Immersive Virtual Reality in Stroke Patients as a New Approach for Reducing Postural Disabilities and Falls Risk: A Case Series

Table of Contents

1. Introduction

Stroke is considered the first cause of disability [1] and the third cause of death in westernized countries after cardiovascular diseases and cancer [2]. Stroke is a central nervous system disorder produced by a local interruption of the cerebral blood flow due to the occlusion (ischemic stroke) or rupture (hemorrhagic stroke) of a cerebral blood vessel [3]. As result of brain cortex injury, afferent and efferent neural pathways are affected, and motor, sensitive and cognitive functions become impaired. Motor and cognitive impairments observed in post-stroke patients reduce their functional capacity, their personal autonomy [4], and social abilities, which results in intensive care and rehabilitation needs with the subsequent economic burden to society and families [5].

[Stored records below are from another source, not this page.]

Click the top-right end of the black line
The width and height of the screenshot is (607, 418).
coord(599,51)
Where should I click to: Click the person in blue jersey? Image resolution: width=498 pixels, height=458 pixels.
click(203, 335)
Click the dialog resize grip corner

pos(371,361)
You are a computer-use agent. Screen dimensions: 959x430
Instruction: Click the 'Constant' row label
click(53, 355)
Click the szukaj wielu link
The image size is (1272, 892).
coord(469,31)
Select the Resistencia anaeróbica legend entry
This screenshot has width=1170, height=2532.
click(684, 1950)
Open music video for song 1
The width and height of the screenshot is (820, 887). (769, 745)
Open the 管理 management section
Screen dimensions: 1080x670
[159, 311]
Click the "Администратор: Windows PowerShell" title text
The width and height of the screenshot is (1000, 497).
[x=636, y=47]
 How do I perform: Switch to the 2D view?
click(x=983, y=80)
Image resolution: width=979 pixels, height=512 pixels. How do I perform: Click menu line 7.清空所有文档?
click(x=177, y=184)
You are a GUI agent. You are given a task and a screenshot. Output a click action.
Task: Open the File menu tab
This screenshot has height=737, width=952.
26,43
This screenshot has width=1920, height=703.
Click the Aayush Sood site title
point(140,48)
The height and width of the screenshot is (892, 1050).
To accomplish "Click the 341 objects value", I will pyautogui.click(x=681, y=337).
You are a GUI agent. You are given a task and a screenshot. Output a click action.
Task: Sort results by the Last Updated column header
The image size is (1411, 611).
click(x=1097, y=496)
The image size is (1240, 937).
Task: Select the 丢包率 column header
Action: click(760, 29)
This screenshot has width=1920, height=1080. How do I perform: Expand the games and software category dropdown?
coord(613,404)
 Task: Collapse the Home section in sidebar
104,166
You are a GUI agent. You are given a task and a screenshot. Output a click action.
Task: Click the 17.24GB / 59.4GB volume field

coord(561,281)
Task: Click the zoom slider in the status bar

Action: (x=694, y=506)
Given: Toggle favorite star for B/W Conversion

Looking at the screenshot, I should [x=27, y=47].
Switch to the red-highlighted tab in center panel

Postural instability or poor balance is a relevant central vestibular symptom in neurologic disorders, such as stroke [6], in which approximately 83% of stroke survivors show balance impairments [7]. Proprioceptive visual and vestibular inputs to the central nervous system are essential to guarantee the upright position [8]. Thus, errors in the central integration of this postural information can induce gait difficulties with the subsequent increase in risk of falls [9]. In addition, stroke survivors show a number of neurological issues like visual neglect, sensory loss, reduced muscle strength and spasticity, which also increase the risk of fall 1.5–2 times more in post-stroke patients than older adults without brain damage [10]. This results in fractures, tissue injuries, immobility, and psychological fear of falling as additional consequences of falls in stroke patients [11]. Besides, large hospitalization periods due to injury falls are devastating for patient recovery [12].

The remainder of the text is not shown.